Question

Find the mean and median for each of the two samples, then compare the two sets of results. A sample of blood pressure measurements is taken from Data Set 1 \

Answer

**step1 Understanding the Problem and Identifying Missing Information**

The problem asks to find the mean and median for two samples of blood pressure measurements and then compare the two sets of results. However, the specific numerical data for "Data Set 1" and "Data Set 2" has not been provided in the question. To solve this problem completely and provide specific numerical answers, the actual values within both data sets are required.

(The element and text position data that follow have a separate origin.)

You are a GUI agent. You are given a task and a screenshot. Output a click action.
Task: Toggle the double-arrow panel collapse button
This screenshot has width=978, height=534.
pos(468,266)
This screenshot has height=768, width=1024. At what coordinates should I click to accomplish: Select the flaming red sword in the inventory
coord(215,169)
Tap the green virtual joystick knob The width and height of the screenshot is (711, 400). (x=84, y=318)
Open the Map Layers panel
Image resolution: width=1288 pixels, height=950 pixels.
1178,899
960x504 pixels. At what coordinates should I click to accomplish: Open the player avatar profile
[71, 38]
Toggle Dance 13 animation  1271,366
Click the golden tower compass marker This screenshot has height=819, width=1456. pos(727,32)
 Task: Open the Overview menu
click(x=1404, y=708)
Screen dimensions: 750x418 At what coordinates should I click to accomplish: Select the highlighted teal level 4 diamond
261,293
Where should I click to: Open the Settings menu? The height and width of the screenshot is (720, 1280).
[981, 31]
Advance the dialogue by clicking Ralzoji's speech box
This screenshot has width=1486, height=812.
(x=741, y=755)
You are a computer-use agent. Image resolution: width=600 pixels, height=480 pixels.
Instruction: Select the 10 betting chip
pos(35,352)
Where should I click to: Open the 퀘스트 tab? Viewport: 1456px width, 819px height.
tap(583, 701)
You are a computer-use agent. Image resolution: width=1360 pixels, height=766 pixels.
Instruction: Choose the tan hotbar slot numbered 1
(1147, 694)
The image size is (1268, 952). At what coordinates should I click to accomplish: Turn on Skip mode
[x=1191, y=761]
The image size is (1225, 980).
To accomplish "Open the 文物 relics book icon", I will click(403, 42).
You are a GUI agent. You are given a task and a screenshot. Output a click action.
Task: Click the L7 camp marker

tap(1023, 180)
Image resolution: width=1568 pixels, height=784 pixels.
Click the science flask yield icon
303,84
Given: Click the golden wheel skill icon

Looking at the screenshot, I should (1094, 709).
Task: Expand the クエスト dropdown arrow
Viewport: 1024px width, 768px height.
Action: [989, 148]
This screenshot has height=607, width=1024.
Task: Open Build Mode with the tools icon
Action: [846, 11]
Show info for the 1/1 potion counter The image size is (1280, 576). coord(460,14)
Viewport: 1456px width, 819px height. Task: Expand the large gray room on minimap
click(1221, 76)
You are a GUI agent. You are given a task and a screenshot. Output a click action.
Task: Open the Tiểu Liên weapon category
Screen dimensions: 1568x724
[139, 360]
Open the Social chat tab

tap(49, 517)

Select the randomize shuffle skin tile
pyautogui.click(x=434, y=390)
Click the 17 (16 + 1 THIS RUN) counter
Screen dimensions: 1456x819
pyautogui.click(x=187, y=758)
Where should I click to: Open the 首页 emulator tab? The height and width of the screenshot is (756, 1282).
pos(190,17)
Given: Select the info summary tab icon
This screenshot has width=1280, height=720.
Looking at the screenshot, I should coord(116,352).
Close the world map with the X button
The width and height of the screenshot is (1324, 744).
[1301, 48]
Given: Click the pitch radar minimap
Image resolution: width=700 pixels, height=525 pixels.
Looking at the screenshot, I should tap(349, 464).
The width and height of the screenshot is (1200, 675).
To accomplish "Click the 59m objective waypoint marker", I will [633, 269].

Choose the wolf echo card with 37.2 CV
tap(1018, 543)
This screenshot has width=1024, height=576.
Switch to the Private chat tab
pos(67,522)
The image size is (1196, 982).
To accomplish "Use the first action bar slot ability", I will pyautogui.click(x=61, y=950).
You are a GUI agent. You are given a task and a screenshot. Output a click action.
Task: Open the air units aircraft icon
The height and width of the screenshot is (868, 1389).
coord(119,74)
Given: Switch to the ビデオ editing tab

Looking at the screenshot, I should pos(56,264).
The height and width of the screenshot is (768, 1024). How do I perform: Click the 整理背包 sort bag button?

Below, the general methods for calculating the mean and median are explained, which can be applied once the data is available.

**step2 Calculating the Mean**

The mean, also known as the average, of a data set is calculated by summing all the individual values in the set and then dividing by the total number of values in that set. This measure represents the central tendency of the data.

$$ \text{Mean} = \frac{\text{Sum of all values}}{\text{Number of values}} $$

For example, if "Data Set 1" contained the values $$x_1, x_2, ..., x_n$$ (where 'n' is the total count of values in Data Set 1), its mean would be computed as:

$$ \text{Mean (Data Set 1)} = \frac{x_1 + x_2 + ... + x_n}{n} $$

Similarly, if "Data Set 2" contained values $$y_1, y_2, ..., y_m$$ (where 'm' is the total count of values in Data Set 2), its mean would be calculated as:

$$ \text{Mean (Data Set 2)} = \frac{y_1 + y_2 + ... + y_m}{m} $$

Once the actual numerical data for both samples is provided, these formulas can be directly applied to find their respective means.

**step3 Calculating the Median**

The median is the middle value in a data set after all the values have been arranged in sequential order (either ascending or descending). It serves as another measure of central tendency and is particularly useful because it is not significantly affected by extremely high or low values (outliers).

To determine the median, follow these steps:

1. Arrange all the data values in the set from the smallest to the largest.

2. Count the total number of values in the data set. Let's denote this count as 'N'.

3. If 'N' is an odd number, the median is the value that falls exactly in the middle. Its position can be found using the formula: $$ \frac{N+1}{2} $$.

4. If 'N' is an even number, there are two middle values. The median in this case is the average of these two middle values. Their positions are found at $$ \frac{N}{2} $$ and $$ \frac{N}{2}+1 $$.

For example, if Data Set 1, when ordered, is represented as $$x_{(1)}, x_{(2)}, ..., x_{(n)}$$:

If 'n' is an odd number, the median is the value at the position $$x_{(\frac{n+1}{2})}$$.

If 'n' is an even number, the median is the average of the two middle values: $$ \frac{x_{(\frac{n}{2})} + x_{(\frac{n}{2}+1)}}{2} $$.

The same procedure would be applied to Data Set 2 once its values are known, following the same steps of ordering and identifying the middle value(s).

**step4 Comparing the Two Sets of Results**

After computing both the mean and the median for Data Set 1 and Data Set 2, the final step is to compare these calculated values. This comparison helps in understanding the similarities and differences between the two samples, such as which sample tends to have higher or lower blood pressure measurements.

The comparison can involve:

- Observing which data set has a higher or lower mean, indicating a difference in their average values.

- Observing which data set has a higher or lower median, indicating a difference in their central, typical values.

The specific insights gained from the comparison will entirely depend on the numerical results obtained from the actual data sets once they are provided.